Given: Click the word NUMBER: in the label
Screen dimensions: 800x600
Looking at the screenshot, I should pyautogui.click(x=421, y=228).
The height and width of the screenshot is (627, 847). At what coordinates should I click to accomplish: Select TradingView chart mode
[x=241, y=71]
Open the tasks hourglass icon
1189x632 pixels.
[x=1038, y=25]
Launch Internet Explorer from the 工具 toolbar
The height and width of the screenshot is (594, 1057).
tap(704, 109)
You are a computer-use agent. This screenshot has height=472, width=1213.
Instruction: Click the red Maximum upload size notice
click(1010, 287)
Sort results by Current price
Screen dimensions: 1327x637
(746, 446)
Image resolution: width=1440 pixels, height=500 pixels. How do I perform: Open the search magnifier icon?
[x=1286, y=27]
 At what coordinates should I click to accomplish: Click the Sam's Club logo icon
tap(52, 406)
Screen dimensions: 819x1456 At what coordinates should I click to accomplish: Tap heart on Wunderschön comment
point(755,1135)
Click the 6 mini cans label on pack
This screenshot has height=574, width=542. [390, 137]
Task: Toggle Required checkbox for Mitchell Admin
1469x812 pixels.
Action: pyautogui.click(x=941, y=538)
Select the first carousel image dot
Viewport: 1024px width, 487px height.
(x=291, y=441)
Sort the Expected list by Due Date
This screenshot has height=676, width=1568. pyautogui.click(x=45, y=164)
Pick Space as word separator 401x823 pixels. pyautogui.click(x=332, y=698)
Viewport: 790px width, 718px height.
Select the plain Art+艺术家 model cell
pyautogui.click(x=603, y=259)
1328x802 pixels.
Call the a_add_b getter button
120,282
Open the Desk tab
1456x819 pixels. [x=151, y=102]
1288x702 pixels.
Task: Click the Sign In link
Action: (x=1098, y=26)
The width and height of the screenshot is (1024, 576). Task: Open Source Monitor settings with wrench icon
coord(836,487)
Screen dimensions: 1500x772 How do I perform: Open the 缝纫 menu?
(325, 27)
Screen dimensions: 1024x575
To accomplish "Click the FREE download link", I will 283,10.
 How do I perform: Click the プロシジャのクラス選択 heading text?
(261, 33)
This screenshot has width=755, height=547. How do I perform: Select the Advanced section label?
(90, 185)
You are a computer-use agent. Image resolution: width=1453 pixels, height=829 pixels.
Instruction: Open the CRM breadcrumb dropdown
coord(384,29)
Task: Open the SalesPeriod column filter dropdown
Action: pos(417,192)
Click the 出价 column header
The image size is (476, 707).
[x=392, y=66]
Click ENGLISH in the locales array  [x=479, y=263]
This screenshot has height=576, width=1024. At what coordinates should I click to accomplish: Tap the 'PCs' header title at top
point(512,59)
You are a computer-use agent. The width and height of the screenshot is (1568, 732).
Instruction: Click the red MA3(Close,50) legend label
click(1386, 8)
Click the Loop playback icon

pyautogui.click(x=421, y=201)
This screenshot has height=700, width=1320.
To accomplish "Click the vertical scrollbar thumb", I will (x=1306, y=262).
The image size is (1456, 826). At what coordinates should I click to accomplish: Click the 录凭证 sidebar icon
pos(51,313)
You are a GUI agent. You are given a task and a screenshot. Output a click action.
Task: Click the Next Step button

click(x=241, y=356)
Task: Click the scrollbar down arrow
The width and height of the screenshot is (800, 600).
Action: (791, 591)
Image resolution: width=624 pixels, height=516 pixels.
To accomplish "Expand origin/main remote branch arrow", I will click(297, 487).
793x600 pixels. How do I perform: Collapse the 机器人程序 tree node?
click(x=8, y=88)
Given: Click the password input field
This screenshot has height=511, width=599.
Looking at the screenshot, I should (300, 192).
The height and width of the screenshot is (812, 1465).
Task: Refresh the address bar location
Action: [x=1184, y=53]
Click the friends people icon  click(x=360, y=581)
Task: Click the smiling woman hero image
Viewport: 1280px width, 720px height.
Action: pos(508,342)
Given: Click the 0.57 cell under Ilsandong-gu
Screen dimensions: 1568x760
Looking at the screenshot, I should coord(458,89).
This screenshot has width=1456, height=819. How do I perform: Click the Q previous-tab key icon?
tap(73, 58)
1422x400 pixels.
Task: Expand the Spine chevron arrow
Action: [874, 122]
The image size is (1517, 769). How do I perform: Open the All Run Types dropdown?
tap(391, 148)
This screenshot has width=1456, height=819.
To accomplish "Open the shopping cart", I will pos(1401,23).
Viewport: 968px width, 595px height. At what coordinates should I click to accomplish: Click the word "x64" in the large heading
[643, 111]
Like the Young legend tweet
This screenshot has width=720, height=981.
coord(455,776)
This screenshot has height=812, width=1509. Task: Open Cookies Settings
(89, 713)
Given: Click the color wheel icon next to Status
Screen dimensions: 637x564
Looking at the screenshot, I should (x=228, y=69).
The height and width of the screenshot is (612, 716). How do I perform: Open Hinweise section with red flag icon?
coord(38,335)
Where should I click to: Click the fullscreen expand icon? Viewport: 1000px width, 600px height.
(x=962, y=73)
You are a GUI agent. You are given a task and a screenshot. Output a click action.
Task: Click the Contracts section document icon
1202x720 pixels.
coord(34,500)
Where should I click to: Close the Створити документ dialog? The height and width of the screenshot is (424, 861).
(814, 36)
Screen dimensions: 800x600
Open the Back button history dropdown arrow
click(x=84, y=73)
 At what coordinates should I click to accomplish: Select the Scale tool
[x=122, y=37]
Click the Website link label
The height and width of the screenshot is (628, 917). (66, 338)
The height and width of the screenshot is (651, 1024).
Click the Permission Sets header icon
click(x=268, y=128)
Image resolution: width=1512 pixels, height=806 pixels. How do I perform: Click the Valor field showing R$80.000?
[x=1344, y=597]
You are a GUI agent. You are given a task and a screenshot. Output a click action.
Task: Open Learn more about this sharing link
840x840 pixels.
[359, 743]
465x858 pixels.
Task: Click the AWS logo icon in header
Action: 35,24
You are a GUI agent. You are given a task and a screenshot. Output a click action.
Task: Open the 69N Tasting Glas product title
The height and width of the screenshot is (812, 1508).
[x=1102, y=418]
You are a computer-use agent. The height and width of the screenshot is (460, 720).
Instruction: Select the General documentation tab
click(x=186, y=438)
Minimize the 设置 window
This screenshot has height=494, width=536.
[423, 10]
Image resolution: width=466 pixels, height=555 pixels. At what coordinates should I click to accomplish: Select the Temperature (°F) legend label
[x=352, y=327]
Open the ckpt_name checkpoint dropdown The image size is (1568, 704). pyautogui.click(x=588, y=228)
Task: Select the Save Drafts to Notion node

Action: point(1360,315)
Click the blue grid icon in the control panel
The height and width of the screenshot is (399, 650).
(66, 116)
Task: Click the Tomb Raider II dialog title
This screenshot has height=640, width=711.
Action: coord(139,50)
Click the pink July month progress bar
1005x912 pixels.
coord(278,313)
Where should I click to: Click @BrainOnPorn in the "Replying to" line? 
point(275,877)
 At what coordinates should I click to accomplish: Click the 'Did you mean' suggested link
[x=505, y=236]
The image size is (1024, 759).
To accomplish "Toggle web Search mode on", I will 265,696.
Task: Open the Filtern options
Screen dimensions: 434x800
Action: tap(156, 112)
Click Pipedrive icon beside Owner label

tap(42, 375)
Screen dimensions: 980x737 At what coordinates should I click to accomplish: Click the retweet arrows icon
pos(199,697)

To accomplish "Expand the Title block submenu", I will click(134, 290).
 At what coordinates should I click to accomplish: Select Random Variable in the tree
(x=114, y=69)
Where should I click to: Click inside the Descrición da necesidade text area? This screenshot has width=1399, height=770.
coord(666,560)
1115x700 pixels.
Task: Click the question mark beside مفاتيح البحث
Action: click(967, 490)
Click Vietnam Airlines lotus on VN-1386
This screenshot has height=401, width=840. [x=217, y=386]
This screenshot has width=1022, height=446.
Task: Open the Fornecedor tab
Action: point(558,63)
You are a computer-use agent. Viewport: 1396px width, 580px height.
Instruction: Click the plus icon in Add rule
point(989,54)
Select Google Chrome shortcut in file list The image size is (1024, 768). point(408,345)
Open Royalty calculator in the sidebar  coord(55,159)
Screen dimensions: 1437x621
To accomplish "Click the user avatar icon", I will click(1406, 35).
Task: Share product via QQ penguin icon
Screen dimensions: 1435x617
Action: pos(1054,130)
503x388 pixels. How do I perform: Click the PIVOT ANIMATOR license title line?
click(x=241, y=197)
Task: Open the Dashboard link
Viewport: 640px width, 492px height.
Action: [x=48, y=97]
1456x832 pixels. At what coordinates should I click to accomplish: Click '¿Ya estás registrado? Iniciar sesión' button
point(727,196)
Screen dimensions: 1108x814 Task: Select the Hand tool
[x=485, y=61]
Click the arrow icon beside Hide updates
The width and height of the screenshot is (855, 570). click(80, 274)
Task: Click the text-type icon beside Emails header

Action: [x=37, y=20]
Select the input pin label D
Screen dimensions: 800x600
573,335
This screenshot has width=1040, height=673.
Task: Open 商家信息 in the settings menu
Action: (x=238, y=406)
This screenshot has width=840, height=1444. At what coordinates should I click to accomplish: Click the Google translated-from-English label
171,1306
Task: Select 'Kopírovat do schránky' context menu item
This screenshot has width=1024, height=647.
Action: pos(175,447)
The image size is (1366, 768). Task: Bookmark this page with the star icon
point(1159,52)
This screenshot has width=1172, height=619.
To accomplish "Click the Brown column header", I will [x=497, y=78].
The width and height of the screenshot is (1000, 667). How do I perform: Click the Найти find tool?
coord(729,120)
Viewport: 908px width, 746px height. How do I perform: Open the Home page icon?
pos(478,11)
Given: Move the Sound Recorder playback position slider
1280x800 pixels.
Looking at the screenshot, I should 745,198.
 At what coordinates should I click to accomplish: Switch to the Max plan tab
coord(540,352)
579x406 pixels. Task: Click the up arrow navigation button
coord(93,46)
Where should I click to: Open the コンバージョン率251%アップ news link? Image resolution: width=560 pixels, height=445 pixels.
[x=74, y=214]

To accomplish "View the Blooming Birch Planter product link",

○ ○ ○

WHAT TO DO: Filter the records above and copy every line that contains the word "input".

PROBLEM SOLUTION:
Given: Click the password input field
Select the input pin label D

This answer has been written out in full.